NYC BALLET GALA 2016
September 23, 2016
Even before all the juicy red tomatoes have fallen off their stems, autumn’s dance season arrives. On a warm, humid evening, NYC Ballet's Gala inaugurated it’s pre-Nutcracker season by celebrating young choreographers. In a departure from previous years, two of the four choreographers were women. All in all, the evening was an uplifting view of a ballet company that has done more than any other in its league to promote a new generation of ballet choreographers.
Engaging film clips introduce each piece by offering a glimpse into the collaborative process between selected fashion designer, choreographer and the indefatigable Mark Happel, NYC Ballet's costume master.

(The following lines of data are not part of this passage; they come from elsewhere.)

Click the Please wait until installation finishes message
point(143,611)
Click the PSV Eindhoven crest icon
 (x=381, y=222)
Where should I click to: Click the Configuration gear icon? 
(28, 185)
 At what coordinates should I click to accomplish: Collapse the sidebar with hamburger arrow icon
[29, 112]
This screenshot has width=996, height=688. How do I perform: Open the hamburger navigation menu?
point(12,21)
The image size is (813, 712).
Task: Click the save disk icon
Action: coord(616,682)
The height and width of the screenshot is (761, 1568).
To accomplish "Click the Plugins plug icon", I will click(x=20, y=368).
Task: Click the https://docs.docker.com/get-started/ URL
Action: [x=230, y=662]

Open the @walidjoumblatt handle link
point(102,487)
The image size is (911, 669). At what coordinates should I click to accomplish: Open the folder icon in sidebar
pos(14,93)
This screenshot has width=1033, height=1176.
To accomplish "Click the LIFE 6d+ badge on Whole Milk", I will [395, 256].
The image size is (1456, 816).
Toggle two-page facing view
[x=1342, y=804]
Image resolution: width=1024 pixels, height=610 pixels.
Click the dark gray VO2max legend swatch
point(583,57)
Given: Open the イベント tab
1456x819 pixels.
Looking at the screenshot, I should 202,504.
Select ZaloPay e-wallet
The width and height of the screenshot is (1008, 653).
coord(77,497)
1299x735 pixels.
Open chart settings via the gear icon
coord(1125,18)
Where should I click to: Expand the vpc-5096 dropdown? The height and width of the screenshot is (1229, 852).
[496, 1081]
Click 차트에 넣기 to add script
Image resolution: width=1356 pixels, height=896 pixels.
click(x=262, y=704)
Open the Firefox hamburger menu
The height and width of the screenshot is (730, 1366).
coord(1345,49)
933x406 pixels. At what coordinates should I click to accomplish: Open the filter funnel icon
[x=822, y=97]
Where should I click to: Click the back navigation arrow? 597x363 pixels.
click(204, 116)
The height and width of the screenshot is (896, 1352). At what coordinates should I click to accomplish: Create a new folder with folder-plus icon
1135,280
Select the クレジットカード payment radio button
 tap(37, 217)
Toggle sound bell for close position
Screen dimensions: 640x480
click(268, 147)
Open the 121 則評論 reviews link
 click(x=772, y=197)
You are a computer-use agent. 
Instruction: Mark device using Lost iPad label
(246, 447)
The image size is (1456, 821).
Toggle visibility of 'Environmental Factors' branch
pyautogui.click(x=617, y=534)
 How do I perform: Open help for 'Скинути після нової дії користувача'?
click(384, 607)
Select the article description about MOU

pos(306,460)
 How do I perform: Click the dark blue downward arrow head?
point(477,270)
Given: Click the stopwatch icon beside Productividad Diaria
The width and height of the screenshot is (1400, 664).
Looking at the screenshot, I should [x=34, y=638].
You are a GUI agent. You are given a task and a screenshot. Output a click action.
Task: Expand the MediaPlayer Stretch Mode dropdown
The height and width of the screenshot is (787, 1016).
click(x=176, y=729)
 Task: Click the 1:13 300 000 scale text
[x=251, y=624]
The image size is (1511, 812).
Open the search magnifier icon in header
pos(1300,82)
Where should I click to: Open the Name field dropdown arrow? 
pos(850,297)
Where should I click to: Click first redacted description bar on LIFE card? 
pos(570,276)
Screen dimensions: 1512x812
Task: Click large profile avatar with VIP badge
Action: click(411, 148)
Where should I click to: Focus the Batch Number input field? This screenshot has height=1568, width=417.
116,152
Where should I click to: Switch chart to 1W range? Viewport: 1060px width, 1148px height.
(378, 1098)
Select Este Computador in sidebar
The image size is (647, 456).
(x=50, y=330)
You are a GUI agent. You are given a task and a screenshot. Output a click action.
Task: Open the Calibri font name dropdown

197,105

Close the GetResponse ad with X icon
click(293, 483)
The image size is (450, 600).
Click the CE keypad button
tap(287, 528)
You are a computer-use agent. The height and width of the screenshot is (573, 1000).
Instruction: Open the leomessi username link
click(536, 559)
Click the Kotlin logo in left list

One of the company’s fast rising ballerinas, Lauren Lovette struck first. “For Clara“ set to Robert Schumann features seventeen dancers in light, fluid costumes by Narciso Rodriguez. Choreographically pleasing, Lovette finds novel patterns for the corps. Bodies float up and down when men lift their partners in contrast to the lead couple. Repeated in various ways, it forms a compelling stage architecture that speaks to a lively mind.
Now a choreographer of note, NYC Ballet member Justin Peck scaled down his ballet “The Dreamers” to match two excellent principals, Sara Mearns and Amar Ramasar in dowdy costumes by Dries Van Noten. Clearly a capable craftsman of regenerative talent, Peck’s sweeping arcs wrap the couples together, forming a rousing sense of familiarity and excitement to a score by Czechoslovakian composer Bohuslav Martinu.
In the introductory film clip, NYC Ballet corps member, Peter Walker expresses a strong personality that emerges in his choreography. The black outfits lined in white stripes by Jason Wu, suit the contemporary ballet executed in toe shoes and soft slippers. Legs spread wide-apart stretch into pointed then flexed feet punctuated by pop-up jumps peppered by women spinning and dipping in soft slippers. Rather than looking like a self-conscious merging of forms “then in seven” was a smooth, confident investigation of modern and ballet’s commonality set to a spunky, modern jazz score performed on stage by Thomas Kikta, Arkadiy Figlin, Raymond Mase and James Spaorito.
In comparison to the first four, rather brief but satisfying pieces, Annabelle Lopez Ochoa’s contribution nearly filled the second half. Her choice brought her in contact with the animated Rosie Assoulin. The attractive, supple black and white outfits designed either as vests or jackets with a swing skirt add to the dancers’ appeal. Working mainly in duets surrounded by corps, the hearty ballet allows the dancers to shine in breathable choreography that was expansive, yet local.